Infectivities of human and other primate lentiviruses are activated by desialylation of the virion surface.

The envelope protein, gp120, of human immunodeficiency virus type 1 (HIV-1) is heavily glycosylated and sialylated. The heavy sialylation greatly affects the physical properties of the protein, as it resolves into a wide acidic pH range despite the basic pI value predicted for its polypeptide backbone (B. S. Stein and E. G. Engleman, J. Biol. Chem. 265:2640-2649, 1990). However, the functional significance of the heavy sialylation remains elusive. Here, we show that desialylation of HIV-1 with neuraminidase greatly augments the initial virus-cell interaction, leading to remarkably enhanced viral replication and cytopathogenicity.

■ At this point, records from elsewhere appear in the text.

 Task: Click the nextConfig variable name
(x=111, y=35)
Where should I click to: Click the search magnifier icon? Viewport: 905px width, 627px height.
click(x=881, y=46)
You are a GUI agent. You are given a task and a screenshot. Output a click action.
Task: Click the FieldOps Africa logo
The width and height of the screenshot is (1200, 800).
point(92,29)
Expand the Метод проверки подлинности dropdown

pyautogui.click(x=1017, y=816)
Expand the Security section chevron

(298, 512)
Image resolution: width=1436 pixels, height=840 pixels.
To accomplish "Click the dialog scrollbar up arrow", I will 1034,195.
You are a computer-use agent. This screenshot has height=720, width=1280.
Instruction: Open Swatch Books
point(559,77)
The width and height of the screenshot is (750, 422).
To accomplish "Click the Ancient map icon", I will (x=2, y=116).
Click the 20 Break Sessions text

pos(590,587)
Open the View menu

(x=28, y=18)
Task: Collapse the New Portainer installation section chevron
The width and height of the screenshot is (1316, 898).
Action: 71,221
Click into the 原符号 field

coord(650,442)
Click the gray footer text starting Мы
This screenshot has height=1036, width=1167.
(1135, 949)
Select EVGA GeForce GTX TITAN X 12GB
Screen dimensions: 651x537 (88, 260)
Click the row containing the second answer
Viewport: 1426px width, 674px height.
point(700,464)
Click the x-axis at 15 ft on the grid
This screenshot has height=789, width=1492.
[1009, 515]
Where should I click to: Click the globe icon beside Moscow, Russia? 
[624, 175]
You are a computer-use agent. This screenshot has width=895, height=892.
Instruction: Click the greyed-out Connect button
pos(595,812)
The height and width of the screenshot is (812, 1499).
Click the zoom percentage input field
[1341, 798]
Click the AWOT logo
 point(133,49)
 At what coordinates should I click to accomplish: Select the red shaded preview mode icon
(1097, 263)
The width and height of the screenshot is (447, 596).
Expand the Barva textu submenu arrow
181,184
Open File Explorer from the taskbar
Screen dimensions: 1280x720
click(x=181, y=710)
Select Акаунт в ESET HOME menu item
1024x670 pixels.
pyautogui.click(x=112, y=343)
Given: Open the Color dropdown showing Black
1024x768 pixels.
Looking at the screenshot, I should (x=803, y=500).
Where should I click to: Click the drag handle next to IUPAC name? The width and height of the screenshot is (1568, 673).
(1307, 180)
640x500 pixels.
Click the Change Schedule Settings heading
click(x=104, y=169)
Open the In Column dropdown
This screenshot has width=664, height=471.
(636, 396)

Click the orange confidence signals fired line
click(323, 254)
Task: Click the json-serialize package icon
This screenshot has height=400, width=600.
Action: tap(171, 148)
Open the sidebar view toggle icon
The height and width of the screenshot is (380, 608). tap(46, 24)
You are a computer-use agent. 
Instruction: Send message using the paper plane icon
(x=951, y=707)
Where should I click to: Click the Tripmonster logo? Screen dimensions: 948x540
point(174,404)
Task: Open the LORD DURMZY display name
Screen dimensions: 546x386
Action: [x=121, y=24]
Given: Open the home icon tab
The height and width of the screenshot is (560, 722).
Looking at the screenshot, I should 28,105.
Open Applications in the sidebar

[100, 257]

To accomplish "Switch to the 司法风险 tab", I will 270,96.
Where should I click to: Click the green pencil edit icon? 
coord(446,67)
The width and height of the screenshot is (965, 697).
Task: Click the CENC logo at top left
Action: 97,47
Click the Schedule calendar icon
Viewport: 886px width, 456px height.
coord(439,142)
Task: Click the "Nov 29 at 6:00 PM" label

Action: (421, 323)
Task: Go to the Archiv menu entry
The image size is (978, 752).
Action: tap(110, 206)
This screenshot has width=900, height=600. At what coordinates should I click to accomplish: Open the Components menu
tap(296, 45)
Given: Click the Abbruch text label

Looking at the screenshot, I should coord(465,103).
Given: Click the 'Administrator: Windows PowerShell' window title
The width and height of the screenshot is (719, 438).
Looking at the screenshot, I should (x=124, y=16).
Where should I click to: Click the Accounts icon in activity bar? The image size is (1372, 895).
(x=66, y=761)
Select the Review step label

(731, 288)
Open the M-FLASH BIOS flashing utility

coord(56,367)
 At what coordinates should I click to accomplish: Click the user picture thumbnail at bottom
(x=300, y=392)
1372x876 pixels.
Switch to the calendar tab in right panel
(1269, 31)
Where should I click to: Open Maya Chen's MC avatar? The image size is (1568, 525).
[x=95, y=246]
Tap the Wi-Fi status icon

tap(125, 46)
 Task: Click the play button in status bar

This enhancement appeared to be a direct result of the removal of negatively charged sialic acids but not of the exposure of galactose residues or complement activation. Complementing these results, studies with inhibitors of mannosidase I and mannosidase II showed that the processing of HIV-1 oligosaccharides into the complex type to acquire the terminal sialic acid residues impeded the full replication capacity of the virus and that its prevention also enhanced virus replication and cytopathogenicity. Enhancement of infection by desialylation was found widely, with HIV-1 laboratory strains of different cell tropisms and primary isolates as well as HIV-2 and simian immunodeficiency virus. Thus, the sialylation catalyzed by host cell pathways appeared to reduce the infectivity of human and nonhuman primate lentiviruses. Our results further suggested that desialylation would help increase the titers of HIV-based vectors.